Alexandra Coghlan

A coherent evening of real opera: GSMD’s Triple Bill reviewed

In a digital world all you need is a laptop and you’re competing alongside the Met or Royal Opera – as the Virtual Opera Project showed with its new online L’enfant

Ella de Jongh and Tom Mole in Mascagni's oozing verismo treat Zanetto. Image: Mihaela Bodlovic 
issue 21 November 2020

Covid has been many things to the arts — most of them unprintable. A plague, a scourge, a disaster from which many institutions and artists won’t recover, it has also been a great equaliser. Suddenly there’s space to be heard, silence to be filled. In a digital world no one cares about the size of your stage. All you need is a laptop and a good idea and you’re competing alongside the Met or the Royal Opera.
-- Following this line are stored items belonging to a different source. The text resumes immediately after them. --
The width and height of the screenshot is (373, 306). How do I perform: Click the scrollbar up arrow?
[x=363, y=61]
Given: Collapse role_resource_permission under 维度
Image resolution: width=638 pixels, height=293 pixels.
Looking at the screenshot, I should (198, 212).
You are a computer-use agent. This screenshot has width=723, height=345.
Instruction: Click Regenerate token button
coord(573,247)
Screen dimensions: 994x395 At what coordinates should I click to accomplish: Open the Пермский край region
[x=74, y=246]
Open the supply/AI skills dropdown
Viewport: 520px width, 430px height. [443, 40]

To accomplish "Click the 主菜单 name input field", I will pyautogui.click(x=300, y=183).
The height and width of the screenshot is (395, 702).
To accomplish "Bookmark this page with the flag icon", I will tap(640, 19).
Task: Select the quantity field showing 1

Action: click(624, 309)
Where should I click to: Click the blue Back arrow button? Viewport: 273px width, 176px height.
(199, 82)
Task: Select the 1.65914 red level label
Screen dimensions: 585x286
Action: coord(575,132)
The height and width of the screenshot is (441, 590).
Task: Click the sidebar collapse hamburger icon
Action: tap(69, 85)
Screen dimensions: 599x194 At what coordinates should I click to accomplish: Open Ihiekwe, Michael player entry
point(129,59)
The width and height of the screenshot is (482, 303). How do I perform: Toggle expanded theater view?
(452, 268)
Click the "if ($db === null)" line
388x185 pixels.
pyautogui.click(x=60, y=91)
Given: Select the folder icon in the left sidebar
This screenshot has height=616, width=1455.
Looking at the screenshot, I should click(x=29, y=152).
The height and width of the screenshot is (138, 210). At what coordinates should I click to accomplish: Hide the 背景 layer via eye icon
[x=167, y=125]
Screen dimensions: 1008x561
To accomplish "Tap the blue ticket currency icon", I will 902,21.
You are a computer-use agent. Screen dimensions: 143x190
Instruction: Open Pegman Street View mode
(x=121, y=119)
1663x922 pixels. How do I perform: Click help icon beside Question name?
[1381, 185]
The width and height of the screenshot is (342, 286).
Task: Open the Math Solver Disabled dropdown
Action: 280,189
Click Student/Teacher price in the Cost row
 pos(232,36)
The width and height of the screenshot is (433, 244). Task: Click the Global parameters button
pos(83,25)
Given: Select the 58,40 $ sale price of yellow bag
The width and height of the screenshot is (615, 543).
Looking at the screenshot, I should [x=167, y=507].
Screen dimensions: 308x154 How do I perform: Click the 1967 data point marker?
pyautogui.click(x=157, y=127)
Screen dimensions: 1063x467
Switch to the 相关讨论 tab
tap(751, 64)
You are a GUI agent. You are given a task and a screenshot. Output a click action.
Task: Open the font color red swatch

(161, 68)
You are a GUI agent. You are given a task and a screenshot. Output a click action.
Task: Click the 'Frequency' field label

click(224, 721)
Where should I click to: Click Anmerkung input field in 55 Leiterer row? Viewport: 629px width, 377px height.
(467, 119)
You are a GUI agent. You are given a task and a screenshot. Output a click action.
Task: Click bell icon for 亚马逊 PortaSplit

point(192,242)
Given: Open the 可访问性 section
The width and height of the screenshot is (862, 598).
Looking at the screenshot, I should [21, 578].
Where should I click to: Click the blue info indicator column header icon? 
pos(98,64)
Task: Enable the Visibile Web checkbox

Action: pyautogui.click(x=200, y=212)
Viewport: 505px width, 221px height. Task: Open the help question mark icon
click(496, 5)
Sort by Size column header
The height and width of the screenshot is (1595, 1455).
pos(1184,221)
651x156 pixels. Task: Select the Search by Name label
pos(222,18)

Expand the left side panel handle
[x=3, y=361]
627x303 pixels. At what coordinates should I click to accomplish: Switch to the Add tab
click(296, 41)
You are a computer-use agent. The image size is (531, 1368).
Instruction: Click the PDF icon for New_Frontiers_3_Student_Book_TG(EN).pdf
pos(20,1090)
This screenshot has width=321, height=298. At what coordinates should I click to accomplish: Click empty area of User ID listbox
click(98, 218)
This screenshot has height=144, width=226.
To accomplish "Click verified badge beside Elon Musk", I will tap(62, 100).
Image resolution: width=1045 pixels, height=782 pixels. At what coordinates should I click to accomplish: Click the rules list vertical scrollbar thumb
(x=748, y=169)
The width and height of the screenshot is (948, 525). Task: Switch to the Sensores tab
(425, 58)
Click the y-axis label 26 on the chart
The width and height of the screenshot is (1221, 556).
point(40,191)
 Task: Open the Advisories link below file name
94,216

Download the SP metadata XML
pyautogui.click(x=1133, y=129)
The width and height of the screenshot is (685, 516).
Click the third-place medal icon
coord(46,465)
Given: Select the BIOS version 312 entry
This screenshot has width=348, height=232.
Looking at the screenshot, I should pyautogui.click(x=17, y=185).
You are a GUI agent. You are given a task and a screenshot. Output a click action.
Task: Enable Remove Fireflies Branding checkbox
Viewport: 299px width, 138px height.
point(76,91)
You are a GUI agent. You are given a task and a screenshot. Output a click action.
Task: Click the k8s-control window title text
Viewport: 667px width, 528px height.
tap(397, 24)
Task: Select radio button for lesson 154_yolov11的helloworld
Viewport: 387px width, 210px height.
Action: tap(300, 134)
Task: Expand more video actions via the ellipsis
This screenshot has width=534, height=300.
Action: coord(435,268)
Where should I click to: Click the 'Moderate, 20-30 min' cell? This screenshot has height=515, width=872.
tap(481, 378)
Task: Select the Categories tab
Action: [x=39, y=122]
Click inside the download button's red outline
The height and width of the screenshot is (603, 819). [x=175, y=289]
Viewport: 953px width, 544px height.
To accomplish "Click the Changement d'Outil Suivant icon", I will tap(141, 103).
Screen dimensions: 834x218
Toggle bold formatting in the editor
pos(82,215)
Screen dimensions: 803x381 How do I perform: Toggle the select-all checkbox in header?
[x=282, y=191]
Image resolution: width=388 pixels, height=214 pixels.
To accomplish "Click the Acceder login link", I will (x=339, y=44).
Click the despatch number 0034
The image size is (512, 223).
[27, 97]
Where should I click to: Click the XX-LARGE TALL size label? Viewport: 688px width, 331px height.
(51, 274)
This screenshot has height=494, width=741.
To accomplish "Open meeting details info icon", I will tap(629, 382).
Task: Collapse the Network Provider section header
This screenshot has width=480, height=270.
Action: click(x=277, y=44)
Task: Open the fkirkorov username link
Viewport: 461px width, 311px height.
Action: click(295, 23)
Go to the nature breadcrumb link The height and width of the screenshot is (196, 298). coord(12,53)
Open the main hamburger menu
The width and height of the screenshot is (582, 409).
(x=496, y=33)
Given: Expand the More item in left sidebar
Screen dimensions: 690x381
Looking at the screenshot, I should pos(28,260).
In the case of the Virtual Opera Project it was a shed and a homemade green-screen. Oh, and a cast, chorus and creative team of well over 100. And did I mention the London Philharmonic Orchestra?

A brainchild of the first lockdown back in March, VOpera’s new film of Ravel’s L’Enfant et les Sortilèges is the best kind of small project. Big energy and, one assumes, even bigger chutzpah somehow turned director Rachael Hewer’s kitchen-table scheme into a major undertaking with the kind of starry participants who’d normally be spending their summers at Glyndebourne or Glimmerglass.

In a digital world all you need is a laptop and you’re competing alongside the Met or Royal Opera

If watching opera has become difficult during lockdown, then making it is all but impossible.